Karşı-hegemonyanın maddi, ideolojik ve kurumsal temelleri

Gramscici anlamda hegemonya, yapı ve üstyapıyı diyalektik bir bütünlük içerisinde birleştiren “tarihsel blok” (blocco storico) kavramı ile yakından ilişkilidir. Gramsci’nin yapı ve üstyapının bütünlüğünü “blok” kavramıyla ifade etmesi, çelişkili, hareket halinde, sürekli değişen ve dönüşen bir yapıya işaret etmek içindir; blok, bir bütünü oluşturan ve aralarında bir uyum olmayan farklı unsurları kapsar. Hegemonya inşa etmeye çalışan toplumsal sınıfın farklı ittifaklar kurmasıyla, bir tarihsel blok içerisinde farklı kimlik ve sınıf çıkarları bir araya gelebilir. Başka bir ifadeyle bir sınıfın hegemonyası, tarihsel blok içindeki farklı parçaları bir arada tutar. Dolayısıyla hegemonya ve tarihsel blok arasındaki ilişki de sürekli yeniden kurulur. Gramsci’ye göre hegemonya, birbirine karşıt olarak görülen zor ile rızanın diyalektik birlikteliğiyle mümkün olur; bu doğrultuda egemen sınıf, zora dayalı bir tahakkümün ötesinde ihtiyaç duyduğu rızayı sağlayabilmek ve hegemonyasını inşa edebilmek için maddi güçlerle birlikte ideolojik ve kurumsal temellere de sahip olmalıdır. O halde karşı-hegemonik bir mücadelenin başarılı olabilmesi için mutlaka yeni bir tarihsel bloğun şekillenmesine katılması ve bu blok içinde oluşacak sınıf ittifakının maddi, ideolojik ve kurumsal temellerini inşa etmesi gerekir.
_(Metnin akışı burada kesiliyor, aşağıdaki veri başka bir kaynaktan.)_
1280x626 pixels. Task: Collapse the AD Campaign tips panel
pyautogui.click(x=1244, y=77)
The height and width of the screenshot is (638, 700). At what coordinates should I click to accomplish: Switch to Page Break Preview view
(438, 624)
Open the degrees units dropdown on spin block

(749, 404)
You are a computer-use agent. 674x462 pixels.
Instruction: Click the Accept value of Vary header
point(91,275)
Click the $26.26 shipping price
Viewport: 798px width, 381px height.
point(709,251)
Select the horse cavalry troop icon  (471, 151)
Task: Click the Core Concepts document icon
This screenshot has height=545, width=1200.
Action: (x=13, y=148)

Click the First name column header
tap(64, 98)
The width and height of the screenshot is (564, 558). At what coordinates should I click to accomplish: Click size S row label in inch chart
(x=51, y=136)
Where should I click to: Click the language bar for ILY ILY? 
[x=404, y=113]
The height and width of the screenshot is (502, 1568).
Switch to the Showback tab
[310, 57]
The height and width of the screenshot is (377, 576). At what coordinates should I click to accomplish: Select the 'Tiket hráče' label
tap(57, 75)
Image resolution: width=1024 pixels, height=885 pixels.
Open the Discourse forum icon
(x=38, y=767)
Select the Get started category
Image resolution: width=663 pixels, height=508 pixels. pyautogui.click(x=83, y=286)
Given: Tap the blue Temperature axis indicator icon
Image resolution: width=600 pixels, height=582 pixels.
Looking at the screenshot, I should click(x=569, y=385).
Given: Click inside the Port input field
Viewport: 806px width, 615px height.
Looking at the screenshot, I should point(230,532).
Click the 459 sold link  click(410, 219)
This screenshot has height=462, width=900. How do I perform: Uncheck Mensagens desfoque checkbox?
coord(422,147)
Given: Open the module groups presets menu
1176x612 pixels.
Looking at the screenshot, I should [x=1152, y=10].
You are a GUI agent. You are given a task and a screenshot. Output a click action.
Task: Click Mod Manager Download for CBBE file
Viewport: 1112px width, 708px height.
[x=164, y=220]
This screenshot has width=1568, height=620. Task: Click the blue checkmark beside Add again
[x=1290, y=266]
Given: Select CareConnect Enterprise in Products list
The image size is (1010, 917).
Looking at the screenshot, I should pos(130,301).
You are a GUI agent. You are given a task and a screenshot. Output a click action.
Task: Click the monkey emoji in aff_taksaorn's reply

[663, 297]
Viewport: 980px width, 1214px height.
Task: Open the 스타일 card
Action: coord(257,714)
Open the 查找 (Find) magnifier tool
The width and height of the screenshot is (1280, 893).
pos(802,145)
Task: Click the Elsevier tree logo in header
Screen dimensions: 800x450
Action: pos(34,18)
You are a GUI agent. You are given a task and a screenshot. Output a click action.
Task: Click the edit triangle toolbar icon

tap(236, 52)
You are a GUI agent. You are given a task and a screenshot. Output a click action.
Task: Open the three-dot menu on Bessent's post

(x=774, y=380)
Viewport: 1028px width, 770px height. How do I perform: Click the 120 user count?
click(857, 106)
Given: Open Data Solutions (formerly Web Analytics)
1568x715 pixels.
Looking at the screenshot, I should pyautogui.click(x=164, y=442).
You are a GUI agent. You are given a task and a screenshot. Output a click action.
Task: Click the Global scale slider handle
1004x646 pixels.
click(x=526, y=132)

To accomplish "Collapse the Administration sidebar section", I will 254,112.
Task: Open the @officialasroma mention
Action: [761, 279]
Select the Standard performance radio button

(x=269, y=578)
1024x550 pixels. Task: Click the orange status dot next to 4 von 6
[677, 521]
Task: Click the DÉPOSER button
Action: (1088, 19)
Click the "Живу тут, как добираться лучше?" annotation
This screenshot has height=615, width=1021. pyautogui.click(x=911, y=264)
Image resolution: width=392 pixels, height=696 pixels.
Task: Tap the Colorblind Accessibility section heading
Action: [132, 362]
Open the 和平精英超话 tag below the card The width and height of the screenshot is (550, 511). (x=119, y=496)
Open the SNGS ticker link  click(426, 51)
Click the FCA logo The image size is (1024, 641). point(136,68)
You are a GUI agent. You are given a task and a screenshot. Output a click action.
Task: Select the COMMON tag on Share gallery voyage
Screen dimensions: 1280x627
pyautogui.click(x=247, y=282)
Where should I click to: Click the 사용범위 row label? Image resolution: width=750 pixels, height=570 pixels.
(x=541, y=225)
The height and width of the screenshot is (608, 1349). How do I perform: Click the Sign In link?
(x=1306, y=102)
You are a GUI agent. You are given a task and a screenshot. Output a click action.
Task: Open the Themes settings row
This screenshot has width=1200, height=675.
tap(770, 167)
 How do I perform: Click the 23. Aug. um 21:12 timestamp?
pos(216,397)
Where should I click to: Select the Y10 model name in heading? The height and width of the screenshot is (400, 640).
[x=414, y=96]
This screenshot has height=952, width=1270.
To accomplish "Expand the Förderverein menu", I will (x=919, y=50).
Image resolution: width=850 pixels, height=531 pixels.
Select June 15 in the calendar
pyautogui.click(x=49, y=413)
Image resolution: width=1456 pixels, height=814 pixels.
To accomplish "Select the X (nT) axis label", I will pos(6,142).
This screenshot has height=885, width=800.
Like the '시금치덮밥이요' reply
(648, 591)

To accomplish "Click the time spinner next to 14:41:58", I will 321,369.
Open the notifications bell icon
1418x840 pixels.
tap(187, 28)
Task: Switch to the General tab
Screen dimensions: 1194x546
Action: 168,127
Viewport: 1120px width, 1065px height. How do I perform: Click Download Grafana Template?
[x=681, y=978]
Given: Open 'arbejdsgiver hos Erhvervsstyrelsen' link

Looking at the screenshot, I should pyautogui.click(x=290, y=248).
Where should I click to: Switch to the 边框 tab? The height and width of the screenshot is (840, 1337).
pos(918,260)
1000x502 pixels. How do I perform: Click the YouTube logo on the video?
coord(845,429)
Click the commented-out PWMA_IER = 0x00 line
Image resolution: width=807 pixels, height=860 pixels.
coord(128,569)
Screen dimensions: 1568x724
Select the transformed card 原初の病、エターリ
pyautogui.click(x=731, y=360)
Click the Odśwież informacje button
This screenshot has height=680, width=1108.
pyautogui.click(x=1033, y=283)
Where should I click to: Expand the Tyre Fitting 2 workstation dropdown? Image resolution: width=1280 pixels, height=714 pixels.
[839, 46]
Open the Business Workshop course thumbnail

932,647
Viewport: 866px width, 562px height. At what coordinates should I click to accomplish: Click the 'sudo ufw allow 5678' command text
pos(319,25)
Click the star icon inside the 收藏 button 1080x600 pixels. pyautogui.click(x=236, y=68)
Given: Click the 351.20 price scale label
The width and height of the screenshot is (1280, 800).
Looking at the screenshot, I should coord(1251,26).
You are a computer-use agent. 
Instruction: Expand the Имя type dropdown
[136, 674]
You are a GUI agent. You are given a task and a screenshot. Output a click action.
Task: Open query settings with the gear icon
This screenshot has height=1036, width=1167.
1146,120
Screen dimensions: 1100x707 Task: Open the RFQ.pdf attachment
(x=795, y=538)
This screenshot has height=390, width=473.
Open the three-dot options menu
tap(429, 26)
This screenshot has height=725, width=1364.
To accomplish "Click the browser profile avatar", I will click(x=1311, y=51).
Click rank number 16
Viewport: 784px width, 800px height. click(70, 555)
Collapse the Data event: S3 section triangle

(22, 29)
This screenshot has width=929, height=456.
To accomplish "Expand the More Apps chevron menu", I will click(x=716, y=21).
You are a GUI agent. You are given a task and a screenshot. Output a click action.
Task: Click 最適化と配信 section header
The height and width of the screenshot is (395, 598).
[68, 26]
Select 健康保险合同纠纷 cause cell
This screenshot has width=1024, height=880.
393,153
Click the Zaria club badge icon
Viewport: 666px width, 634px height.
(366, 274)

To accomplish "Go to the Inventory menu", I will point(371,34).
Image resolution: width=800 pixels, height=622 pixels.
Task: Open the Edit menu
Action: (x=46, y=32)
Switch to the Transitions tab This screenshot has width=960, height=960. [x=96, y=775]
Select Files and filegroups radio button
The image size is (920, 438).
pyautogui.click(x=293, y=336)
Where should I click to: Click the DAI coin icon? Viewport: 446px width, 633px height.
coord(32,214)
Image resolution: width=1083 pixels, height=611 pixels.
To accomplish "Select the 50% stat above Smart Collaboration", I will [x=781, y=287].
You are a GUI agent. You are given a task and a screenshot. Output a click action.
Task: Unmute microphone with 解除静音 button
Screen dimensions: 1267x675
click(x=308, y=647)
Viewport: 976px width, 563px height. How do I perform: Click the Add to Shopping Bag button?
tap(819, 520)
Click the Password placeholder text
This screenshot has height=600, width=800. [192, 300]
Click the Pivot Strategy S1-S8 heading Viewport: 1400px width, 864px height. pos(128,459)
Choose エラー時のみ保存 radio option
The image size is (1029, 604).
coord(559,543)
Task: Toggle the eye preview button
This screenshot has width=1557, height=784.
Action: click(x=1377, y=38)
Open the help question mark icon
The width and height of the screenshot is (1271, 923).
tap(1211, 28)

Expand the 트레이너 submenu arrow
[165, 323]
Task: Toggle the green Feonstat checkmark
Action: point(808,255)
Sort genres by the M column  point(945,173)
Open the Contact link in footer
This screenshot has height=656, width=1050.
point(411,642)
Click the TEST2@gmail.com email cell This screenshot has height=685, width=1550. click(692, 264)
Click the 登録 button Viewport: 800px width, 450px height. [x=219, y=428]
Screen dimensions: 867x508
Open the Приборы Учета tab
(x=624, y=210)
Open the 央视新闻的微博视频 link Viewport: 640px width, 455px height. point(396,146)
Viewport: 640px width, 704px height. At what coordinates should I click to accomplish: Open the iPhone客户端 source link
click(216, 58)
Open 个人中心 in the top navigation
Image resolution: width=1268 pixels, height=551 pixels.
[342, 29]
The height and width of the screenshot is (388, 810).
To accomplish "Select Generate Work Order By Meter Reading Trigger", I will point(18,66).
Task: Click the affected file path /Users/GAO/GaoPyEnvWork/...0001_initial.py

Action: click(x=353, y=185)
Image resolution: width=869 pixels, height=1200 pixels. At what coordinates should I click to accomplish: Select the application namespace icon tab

Chávez, Latin Amerika’da ABD hegemonyasına karşı yeni bir tarihsel blok oluşumuna katkıda bulunabilecek üç temel karşı-hegemonik araca sahipti: Maddi imkânlar (petrol), fikirler (21. yüzyıl sosyalizmi) ve kurumlar (ALBA/Latin Amerika için Bolivarcı İttifak). Burada, yüksek petrol fiyatlarına olan bağımlılıktan dolayı maddi temellerin zayıflığı ilk bakışta kendini gösteriyor. Ancak esas mesele, bu yeni tarihsel blok oluşumu sürecinde hâkim, oligarşik sınıf fraksiyonuna karşı verilecek karşı-hegemonya mücadelesinin en başından beri çelişkili ve kırılgan bir sınıf ittifakı üzerine kurulmasıydı. Petrol fiyatlarındaki hızlı düşüşün yol açtığı şey, Bolivarcı Devrim sürecinin sınıfsal çelişkilerini daha da keskinleştirmek ve tüm çıplaklığıyla ortaya sermek oldu. Bu süreci incelemeden önce Chávez’in iktidarını hangi dinamikler üzerine kurduğuna kısaca değinmek gerekiyor.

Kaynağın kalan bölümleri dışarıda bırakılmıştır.